How to proof (step-by-step) that

Question

If $g \in S_n$ and let be $1\leq k \leq n$. Prove that $g(12\cdots k)g^{-1}=(g(1)g(2)\cdots g(k))$.

In $S_n$ the cycle $(12\cdots k)$ means

• $1\longmapsto 2$
• $2\longmapsto 3$
• $\vdots$
• $k-1\longmapsto k$

Answer 1

Hint

There is no specific technic. You must do it brute force calculation.

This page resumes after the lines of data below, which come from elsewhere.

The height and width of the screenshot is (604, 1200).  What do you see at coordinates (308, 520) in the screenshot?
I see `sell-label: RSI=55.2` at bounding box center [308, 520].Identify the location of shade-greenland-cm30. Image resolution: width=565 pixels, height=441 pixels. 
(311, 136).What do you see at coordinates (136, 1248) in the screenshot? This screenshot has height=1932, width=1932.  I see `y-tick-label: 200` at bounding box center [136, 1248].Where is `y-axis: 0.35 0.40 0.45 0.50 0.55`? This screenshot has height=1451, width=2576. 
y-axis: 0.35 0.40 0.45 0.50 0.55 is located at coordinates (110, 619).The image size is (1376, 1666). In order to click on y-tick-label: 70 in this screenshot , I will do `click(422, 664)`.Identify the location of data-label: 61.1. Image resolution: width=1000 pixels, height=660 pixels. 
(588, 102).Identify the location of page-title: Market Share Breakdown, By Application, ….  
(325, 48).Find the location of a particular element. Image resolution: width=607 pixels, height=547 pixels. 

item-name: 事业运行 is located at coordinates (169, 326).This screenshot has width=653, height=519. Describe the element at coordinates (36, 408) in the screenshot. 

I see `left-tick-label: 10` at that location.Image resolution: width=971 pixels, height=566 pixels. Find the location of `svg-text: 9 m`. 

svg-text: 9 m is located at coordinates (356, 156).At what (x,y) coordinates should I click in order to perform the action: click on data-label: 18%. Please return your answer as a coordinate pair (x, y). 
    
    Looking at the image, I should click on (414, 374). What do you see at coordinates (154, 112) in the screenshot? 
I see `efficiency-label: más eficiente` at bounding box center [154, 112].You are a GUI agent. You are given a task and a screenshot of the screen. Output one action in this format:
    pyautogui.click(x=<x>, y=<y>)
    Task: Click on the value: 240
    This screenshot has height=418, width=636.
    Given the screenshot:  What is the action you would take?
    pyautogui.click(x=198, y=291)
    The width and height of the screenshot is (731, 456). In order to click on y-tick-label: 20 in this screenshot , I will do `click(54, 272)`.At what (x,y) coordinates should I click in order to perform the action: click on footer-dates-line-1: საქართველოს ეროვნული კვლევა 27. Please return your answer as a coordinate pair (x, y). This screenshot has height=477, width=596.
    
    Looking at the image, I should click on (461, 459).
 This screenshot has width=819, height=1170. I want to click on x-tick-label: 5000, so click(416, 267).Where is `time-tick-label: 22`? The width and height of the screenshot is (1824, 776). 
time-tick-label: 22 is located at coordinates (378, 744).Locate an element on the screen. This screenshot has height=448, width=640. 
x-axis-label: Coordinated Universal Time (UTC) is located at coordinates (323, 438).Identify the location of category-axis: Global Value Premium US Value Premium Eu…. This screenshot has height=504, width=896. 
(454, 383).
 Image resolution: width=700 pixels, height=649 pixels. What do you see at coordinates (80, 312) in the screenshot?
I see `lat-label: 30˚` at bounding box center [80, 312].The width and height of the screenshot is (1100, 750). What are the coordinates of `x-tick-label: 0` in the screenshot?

For example, if $i\notin\text{Supp}(g):=\{j\in \{1,...,n\}\mid g(j)\neq j\},$ then $$g(1\ ...\ k)g^{-1}i=\begin{cases}i&i\notin\{1,...,k\}\\g(i+1)&i\in\{1,...,k-1\}\\ g(1)&i=k\end{cases}.$$

Now if $i\notin\{g(1),...,g(k)\}$ then $i\notin \{1,...,k\}$ and $(g(1)\ ...\ g(k))i=i$. If $i\in\{g(1),...,g(k)\}$ then $i=g(i)$ and thus $$(g(1)\ ...\ g(k))i=\begin{cases}g(i+1)&i\in\{1,...,k-1\}\\ g(1)&i=k\end{cases}.$$

Therefore $$g(1\ ...\ k)g^{-1}i=(g(1)\ ...\ g(k))i,$$ for all $i\notin \text{Supp}(g).$ Now, I let you prove the equality whenever $i\in \text{Supp}(g).$